START Provided data

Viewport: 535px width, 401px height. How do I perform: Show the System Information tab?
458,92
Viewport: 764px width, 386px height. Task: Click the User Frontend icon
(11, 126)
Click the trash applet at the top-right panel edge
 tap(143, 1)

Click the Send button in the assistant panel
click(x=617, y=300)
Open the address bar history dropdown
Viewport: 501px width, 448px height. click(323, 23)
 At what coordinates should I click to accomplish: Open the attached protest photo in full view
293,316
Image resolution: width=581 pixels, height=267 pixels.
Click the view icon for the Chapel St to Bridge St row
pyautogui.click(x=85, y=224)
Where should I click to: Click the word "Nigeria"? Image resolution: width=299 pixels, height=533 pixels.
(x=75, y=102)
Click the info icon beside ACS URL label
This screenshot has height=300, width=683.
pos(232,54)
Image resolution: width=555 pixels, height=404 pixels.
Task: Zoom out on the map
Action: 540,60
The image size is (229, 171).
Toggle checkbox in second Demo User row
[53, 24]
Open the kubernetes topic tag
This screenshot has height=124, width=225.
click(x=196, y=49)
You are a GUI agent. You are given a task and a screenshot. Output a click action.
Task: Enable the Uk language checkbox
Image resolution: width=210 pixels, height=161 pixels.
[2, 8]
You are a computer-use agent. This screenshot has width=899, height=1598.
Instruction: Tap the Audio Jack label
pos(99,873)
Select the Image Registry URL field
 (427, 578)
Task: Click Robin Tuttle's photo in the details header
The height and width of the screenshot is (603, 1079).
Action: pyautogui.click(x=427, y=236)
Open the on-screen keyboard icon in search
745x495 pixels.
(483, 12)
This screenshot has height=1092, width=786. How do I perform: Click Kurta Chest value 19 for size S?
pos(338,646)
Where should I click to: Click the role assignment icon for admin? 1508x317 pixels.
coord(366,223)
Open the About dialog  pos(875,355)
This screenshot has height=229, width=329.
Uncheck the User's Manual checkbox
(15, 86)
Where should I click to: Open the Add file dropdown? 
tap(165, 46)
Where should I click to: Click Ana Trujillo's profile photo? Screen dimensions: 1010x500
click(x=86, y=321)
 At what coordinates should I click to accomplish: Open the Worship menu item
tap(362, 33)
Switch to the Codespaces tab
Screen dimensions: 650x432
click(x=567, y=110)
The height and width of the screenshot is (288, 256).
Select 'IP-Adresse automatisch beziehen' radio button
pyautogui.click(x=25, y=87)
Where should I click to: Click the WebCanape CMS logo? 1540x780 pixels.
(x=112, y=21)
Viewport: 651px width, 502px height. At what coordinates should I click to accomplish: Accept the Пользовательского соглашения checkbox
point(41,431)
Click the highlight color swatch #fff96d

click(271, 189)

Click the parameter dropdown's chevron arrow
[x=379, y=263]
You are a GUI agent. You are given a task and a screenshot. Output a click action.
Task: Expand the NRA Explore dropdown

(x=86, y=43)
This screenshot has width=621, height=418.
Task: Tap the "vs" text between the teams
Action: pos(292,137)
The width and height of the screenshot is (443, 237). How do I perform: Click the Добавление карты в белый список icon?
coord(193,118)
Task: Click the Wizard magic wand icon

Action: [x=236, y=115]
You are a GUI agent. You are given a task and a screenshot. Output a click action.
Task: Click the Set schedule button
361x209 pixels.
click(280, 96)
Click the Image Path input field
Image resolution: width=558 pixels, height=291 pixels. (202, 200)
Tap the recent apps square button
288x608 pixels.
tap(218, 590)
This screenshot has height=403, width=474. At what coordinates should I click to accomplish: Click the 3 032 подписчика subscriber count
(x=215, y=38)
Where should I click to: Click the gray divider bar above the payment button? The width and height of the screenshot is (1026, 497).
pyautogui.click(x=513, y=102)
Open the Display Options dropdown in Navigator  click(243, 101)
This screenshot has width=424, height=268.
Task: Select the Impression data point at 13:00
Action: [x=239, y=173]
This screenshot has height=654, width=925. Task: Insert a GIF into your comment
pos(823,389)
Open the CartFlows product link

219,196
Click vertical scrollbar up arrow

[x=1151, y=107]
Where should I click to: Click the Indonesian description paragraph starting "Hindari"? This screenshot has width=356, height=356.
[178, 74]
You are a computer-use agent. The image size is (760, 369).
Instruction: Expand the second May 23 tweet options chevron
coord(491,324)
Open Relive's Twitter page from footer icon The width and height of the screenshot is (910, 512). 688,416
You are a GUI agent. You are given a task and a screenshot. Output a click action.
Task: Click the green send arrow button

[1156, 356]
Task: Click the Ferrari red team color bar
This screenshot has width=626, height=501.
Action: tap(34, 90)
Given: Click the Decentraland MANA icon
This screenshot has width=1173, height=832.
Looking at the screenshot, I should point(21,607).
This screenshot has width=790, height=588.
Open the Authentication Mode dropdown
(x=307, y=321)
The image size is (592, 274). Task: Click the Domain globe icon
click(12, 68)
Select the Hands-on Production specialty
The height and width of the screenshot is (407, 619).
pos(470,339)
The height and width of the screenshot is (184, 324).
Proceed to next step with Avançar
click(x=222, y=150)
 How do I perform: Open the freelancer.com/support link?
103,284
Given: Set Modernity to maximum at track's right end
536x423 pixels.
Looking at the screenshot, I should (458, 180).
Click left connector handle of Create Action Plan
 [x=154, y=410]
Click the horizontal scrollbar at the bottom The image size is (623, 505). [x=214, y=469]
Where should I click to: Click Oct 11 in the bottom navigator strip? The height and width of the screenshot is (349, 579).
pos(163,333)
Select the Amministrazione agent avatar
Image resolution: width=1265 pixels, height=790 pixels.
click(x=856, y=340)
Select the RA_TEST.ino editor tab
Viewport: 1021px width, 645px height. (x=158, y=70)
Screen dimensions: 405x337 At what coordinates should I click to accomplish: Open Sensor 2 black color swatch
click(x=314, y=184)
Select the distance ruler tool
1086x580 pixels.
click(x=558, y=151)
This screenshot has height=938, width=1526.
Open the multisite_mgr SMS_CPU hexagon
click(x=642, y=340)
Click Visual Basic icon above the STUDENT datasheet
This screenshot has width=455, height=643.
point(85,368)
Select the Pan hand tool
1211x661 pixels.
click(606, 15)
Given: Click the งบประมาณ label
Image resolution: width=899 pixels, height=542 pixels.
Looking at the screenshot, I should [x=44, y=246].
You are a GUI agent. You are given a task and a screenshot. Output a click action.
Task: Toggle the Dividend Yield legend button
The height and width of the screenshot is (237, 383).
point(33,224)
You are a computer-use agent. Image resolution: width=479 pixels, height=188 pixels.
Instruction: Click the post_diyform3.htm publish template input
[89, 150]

END Provided data

Extract the lines of the preceding material that run from the line with "Uncheck the User's Manual checkbox" through the line with "The height and width of the screenshot is (288, 256).", inclusive, reproducing them exactly and adding nothing.

Uncheck the User's Manual checkbox
(15, 86)
Where should I click to: Open the Add file dropdown? 
tap(165, 46)
Where should I click to: Click Ana Trujillo's profile photo? Screen dimensions: 1010x500
click(x=86, y=321)
 At what coordinates should I click to accomplish: Open the Worship menu item
tap(362, 33)
Switch to the Codespaces tab
Screen dimensions: 650x432
click(x=567, y=110)
The height and width of the screenshot is (288, 256).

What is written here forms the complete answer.